The primary goal for this study was to identify an object detection model suitable for real-time application both in terms of speed and precision. Given this, YOLOv7tiny will be selected for future advances, such as implementation onto a single board computer for the sake of portability. The model has less trainable parameters than the other models evaluated, but this likely helped prevent overfitting in this relatively simple image interpretation application. The model generated with YOLOv7tiny outperformed all others in every evaluation criterion. However, given its relatively high performance on precision, a smaller iteration of EfficientDet may also be considered to overcome its performance as the model with the slowest inference time. For example, the baseline EfficientDet-D0 still outperforms versions such as EfficientDet-D1 and EfficientDetD2 in other ultrasound applications in terms of accuracy [44]. Our study supports EfficientDet-D2 as a high accuracy model implying that a different version of EfficientDet with less trainable parameters can improve its inference time and is worth considering for future work.

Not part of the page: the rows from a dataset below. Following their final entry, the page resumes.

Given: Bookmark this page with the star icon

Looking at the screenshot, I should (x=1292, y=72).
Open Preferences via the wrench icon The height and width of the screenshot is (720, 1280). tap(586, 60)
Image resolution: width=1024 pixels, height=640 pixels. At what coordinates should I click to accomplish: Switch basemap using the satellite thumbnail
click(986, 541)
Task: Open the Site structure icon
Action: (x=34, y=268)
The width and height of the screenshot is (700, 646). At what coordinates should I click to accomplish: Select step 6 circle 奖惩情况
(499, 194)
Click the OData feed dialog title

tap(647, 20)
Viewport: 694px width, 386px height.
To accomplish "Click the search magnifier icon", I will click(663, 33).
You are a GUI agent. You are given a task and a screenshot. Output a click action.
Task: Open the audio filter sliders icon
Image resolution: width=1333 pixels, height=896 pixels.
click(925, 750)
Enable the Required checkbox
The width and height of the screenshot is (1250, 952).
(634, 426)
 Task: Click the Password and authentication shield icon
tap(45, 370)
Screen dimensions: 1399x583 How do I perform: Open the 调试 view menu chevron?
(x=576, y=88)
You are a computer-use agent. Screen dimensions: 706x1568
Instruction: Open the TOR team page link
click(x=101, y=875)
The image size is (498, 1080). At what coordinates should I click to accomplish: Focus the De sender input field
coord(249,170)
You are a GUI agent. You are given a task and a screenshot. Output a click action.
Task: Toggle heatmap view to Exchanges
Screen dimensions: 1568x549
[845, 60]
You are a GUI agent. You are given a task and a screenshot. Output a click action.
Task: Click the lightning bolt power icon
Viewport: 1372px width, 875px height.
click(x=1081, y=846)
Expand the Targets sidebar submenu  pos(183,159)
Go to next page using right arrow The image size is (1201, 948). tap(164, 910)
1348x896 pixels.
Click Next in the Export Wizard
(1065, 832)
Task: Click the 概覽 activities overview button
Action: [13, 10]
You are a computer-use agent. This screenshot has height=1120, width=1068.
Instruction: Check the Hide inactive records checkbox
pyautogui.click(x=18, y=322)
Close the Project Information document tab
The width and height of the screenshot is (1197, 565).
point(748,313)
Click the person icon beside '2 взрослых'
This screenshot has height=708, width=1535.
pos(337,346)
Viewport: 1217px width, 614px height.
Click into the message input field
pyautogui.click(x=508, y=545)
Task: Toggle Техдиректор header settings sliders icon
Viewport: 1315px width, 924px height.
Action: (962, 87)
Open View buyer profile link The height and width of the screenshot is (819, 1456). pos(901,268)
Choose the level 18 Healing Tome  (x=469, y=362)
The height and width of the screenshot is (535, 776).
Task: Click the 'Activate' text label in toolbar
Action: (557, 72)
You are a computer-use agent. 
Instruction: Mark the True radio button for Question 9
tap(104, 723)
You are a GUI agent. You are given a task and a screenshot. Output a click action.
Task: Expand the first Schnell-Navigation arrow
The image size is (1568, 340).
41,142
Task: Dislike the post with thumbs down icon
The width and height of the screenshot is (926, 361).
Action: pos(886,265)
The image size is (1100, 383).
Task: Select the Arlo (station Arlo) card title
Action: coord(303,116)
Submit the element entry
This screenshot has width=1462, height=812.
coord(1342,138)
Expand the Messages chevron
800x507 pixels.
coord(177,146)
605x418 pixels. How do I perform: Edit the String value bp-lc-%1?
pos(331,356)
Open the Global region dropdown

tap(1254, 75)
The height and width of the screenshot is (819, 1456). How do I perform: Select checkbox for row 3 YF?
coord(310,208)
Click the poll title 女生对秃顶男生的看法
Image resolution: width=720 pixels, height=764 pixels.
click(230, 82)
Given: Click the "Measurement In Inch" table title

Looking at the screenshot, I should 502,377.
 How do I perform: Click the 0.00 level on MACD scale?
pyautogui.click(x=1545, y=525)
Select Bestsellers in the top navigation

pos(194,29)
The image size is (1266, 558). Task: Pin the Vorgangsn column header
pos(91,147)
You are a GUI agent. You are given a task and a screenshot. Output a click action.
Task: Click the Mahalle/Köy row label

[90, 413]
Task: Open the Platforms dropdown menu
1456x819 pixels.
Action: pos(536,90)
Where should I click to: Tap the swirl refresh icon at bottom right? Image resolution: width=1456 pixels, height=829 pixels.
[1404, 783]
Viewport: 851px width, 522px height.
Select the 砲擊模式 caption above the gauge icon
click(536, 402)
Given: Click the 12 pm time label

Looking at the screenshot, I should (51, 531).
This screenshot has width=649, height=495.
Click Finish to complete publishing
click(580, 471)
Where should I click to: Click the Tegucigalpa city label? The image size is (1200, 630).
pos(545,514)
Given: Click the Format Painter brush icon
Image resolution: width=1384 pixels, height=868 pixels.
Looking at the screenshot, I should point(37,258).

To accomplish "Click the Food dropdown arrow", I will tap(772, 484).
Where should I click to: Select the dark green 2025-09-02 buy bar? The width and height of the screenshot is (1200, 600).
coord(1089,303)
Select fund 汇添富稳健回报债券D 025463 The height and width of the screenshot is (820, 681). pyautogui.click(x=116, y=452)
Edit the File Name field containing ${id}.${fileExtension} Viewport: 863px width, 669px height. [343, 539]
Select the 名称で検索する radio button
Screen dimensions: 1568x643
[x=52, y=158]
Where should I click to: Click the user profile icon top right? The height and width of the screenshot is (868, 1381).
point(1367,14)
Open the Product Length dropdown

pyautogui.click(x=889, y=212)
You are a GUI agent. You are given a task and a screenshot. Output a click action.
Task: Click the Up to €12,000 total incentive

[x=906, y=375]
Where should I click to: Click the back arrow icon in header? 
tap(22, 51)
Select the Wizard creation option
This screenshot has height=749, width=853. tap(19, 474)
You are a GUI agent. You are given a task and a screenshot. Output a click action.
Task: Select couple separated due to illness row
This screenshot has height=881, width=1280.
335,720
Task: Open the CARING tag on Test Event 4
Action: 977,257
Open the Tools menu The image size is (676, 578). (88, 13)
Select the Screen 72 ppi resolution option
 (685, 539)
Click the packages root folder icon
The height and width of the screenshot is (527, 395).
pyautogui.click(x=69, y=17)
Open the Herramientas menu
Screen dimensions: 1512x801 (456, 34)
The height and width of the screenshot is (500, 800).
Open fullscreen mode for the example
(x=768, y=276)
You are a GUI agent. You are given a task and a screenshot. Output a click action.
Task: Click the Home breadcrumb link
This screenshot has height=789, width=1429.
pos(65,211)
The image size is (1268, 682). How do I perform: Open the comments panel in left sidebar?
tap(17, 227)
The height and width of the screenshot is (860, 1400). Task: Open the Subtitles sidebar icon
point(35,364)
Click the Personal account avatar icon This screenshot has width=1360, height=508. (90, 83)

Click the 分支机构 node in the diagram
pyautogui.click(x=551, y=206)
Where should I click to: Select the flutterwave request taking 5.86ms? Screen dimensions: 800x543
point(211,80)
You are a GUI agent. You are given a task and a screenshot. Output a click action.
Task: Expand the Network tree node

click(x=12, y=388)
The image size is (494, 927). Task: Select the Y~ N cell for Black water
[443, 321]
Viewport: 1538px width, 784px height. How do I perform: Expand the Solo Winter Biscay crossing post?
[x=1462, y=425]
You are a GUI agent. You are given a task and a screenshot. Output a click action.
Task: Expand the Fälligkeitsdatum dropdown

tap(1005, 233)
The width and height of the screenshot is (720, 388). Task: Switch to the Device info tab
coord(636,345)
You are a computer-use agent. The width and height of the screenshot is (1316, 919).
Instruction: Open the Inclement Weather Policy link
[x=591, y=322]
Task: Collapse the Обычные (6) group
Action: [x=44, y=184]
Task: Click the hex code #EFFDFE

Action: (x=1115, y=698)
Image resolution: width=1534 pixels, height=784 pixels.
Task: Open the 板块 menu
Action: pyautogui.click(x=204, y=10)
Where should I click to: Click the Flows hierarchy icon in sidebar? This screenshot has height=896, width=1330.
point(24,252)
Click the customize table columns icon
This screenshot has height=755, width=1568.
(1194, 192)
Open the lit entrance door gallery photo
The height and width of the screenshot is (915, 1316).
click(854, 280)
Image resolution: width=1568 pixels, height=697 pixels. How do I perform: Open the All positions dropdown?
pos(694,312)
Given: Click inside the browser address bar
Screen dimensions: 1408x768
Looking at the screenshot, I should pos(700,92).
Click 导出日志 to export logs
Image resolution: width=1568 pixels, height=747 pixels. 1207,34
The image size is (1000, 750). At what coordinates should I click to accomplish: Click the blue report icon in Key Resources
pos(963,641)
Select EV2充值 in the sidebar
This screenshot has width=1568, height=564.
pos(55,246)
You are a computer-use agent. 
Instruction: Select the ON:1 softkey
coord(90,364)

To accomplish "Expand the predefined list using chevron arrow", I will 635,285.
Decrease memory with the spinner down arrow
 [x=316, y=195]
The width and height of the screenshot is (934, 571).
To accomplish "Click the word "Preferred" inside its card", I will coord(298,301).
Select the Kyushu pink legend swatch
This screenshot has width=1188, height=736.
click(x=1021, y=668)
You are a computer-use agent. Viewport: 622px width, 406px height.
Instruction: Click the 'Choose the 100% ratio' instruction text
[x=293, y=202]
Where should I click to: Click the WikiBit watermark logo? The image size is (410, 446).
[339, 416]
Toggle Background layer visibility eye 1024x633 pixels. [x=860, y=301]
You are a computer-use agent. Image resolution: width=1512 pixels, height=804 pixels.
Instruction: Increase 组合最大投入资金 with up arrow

While we selected a model suitable for future work, our study had some limitations. First, the image sets were collected in an US tissue phantom instead of animal or human tissue. The tissue phantom has heterogeneous complexities in the tissue bulk making it a challenging imaging platform to detect shrapnel, but it lacks the tissue level organization seen in biological tissue. While tissue phantoms can be important first steps in developing medical image analysis applications such as this, the lack of biological complexity may require transfer-learning the model prior to use in animal or human tissue. However, we have previously been able to train an AI model to recognize shrapnel in swine tissue by supplementing phantom training image sets with only 10% swine images [42]. Second, the testing data for this study did not contain entire subject holdouts, which may reduce the model’s performance with new subjects. This will be critical to evaluate prior to real-time implementation, as subject variability is clinically important, and a deployable model must be generalized to handle this variability. Additional data augmentation or ensemble prediction approaches may be needed to make objection models more generalized going forward [45]. Third, a limited number of object detection models were evaluated in this study, and as a result, a more optimal model may exist. The goal here was to evaluate a wide range of model architectures, but having identified YOLOv7tiny as the most optimal, additional comparison of similar model setups or hyperparameter optimization can result in further improvements.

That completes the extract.